Ne è esempio la presenza dell’asterisco sui menù: nel nostro Paese, infatti, un ristoratore viene sanzionato se, nel proprio menu, non contrassegna con un asterisco accanto a un piatto l’eventuale presenza di uno o più ingredienti congelati o surgelati. L’obbligo dell’asterisco non è previsto da una legge dello Stato, ma è il frutto di un orientamento della giurisprudenza italiana, che risulta ormai anacronistico e basato su un’idea di alimento surgelato ampiamente superata, in primis dai consumatori.
Per 7 italiani su 10, infatti, quando al ristorante leggono che un piatto ha uno o più ingredienti surgelati, l’informazione è ritenuta ininfluente per la loro scelta (64%) o inutile (5%)[1].
Del resto, più di 9 italiani su 10 portano ormai abitualmente sulle proprie tavole i prodotti surgelati, entrati a far parte della dieta alimentare dei nostri connazionali, che li apprezzano per la praticità, la sicurezza, la trasparenza delle informazioni in etichetta, le proprietà nutrizionali pressocché analoghe a quelle dei prodotti freschi, la possibilità che offrono di variare spesso il menù e la capacità di ridurre gli sprechi.

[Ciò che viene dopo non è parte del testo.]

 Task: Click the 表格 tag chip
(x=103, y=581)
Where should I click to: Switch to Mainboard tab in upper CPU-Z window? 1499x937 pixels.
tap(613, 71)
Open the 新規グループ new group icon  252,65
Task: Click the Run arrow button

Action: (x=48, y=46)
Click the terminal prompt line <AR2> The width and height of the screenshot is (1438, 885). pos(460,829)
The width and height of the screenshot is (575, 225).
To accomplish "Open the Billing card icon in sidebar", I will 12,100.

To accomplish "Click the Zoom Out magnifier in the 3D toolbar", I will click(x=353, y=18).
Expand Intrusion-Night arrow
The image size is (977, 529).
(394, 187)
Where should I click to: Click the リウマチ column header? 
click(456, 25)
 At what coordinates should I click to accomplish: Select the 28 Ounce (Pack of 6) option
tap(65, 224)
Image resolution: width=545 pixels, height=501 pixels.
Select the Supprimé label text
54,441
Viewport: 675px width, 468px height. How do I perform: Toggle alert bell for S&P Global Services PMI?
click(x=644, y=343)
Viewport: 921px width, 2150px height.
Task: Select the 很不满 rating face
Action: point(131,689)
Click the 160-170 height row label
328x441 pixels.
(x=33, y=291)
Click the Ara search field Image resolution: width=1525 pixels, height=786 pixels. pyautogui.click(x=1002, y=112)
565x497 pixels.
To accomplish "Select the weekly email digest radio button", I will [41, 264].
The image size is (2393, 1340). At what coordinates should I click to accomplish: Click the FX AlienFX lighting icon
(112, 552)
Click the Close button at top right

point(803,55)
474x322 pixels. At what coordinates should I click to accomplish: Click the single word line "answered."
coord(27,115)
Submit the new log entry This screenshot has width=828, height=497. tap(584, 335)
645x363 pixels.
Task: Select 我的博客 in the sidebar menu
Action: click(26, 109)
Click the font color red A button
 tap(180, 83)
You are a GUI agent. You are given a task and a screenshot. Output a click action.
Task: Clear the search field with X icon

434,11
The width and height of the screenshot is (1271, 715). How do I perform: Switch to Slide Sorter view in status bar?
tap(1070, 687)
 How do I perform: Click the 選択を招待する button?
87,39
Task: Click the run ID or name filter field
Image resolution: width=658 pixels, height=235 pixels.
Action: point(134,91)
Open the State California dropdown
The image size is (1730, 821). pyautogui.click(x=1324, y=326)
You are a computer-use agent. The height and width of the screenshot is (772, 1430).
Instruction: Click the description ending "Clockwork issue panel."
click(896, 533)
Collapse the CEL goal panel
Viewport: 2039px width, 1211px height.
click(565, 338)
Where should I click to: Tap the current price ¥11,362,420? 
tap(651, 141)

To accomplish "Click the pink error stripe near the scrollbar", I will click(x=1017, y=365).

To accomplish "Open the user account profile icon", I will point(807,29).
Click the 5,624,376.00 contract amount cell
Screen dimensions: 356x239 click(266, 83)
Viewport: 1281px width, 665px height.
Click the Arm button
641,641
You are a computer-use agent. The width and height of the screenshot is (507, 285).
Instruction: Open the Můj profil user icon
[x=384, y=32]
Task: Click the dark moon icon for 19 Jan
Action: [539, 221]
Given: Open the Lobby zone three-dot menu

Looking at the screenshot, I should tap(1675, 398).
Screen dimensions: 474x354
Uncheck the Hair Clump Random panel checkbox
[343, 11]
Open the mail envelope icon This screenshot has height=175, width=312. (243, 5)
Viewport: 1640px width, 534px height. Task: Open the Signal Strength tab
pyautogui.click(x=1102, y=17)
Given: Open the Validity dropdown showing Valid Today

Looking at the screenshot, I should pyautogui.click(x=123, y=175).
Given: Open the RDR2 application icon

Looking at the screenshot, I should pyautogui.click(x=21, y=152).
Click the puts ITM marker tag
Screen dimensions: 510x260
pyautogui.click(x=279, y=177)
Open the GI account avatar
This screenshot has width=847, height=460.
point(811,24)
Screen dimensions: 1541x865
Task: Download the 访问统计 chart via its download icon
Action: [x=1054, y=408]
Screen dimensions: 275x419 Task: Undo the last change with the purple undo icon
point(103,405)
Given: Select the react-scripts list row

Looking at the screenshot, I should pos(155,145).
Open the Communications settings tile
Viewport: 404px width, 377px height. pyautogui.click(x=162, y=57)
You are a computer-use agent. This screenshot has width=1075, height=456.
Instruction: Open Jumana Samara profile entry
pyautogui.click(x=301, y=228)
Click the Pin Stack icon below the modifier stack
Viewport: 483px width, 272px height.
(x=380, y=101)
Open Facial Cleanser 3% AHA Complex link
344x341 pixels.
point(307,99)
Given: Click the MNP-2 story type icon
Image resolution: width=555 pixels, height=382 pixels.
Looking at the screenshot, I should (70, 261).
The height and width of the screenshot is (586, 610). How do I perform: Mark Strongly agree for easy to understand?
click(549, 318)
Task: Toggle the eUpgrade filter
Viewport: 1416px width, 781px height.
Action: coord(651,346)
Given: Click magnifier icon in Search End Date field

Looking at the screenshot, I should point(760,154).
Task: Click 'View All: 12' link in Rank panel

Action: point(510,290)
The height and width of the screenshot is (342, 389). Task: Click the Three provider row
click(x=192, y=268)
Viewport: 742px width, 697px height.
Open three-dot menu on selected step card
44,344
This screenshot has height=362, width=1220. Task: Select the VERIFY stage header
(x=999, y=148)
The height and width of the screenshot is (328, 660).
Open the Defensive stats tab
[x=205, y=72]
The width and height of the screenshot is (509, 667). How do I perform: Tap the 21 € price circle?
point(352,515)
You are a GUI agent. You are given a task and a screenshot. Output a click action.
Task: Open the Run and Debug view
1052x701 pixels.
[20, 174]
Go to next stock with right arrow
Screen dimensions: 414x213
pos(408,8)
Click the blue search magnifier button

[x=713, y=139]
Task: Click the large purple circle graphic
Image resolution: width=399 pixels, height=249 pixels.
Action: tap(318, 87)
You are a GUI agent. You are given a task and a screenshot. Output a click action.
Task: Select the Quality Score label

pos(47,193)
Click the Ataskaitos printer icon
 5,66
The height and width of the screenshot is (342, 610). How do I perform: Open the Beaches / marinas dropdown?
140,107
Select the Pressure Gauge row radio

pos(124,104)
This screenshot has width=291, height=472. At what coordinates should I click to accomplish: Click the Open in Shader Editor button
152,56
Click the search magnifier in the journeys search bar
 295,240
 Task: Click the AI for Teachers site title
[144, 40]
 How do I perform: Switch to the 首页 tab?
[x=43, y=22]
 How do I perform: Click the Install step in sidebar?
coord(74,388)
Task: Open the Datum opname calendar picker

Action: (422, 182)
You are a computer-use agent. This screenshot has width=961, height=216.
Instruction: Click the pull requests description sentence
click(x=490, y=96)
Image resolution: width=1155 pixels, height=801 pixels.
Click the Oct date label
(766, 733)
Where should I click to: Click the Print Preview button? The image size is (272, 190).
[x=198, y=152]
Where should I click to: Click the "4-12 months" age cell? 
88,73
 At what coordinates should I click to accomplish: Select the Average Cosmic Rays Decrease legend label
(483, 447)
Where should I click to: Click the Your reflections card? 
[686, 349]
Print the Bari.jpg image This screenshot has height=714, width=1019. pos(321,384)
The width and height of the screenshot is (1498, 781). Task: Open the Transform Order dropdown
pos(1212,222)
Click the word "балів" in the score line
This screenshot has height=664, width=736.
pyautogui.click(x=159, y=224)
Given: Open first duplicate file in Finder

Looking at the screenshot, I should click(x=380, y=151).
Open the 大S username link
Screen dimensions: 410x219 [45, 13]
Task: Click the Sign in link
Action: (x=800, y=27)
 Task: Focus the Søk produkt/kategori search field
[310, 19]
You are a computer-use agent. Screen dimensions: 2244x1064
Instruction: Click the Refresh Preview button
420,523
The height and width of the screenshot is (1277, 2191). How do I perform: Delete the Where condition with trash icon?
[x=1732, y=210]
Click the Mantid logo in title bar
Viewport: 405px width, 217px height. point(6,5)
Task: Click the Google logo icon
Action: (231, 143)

“I prodotti surgelati – commenta Giorgio Donegani, Presidente IIAS – fanno ormai pienamente parte delle abitudini alimentari degli Italiani e non si capisce perché, nella ristorazione, sia necessario segnalare la presenza di un ingrediente/alimento sottozero, quasi ad indicare che ciò significhi una qualità inferiore rispetto a un alimento fresco. E invece, oggi i surgelati sono buoni, nutrienti e sicuri quanto e a volte più di qualsiasi altro tipo di alimento, grazie a un processo produttivo tecnologicamente all’avanguardia, che fa raggiungere rapidamente alla materia prima fresca la temperatura di -18° C e mantiene in questo modo al meglio le sue qualità organolettiche e nutrizionali. Perciò, può davvero l’asterisco essere lo strumento più adeguato a tutelare una scelta informata e consapevole del consumatore, o invece rischia solo di fornire un’accezione negativa e fuorviante di un prodotto alimentare di assoluta qualità?”.
Sulla risposta a questa domanda non ha dubbi la FIPE (Federazione Italiana Pubblici Esercizi), secondo cui “l’obbligo dell’asterisco sui menù è il frutto di un’interpretazione del tutto anacronistica, rimasta ancorata a schemi passati e a modelli di consumo superati, che non riesce a comprendere come le tecniche di congelamento/surgelazione si siano evolute nel tempo, garantendo oggi una qualità e una salubrità perfino superiori al prodotto trattato come fresco. Il consumatore di oggi ha conoscenze, esperienze e un accesso alle informazioni talmente rafforzato che non ha bisogno di un asterisco protettivo per essere garantito sui propri consumi”.
Lo stesso pregiudizio verso i surgelati, ampiamente superato dagli Italiani ma non dal Legislatore, si ritrova nei nuovi Criteri Ambientali Minimi (CAM) per il servizio di ristorazione pubblica. La normativa, infatti, continua a limitare fortemente, senza alcuna base scientifica, la tipologia degli alimenti surgelati ammessi nella refezione pubblica, anche scolastica, consentendo il consumo esclusivamente di 4 prodotti vegetali – piselli, fagiolini, spinaci e biete – e di prodotti ittici selezionati in base all’area di pesca (sono ammessi solo quelli provenienti dalle zone geograficamente più vicine all’Italia: Mediterraneo, Mar Nero, Atlantico Nord-Orientale e Mar Baltico).
“IIAS ritiene che il tema meriterebbe una riflessione pubblica, volta a sgombrare il campo da pregiudizi datati e privi di logica, con l’obiettivo di nobilitare l’uso degli alimenti surgelati anche nel campo della ristorazione collettiva (mense, scuole, ristoranti), contribuendo a diffondere una corretta cultura del prodotto sottozero”, conclude il Presidente Donegani.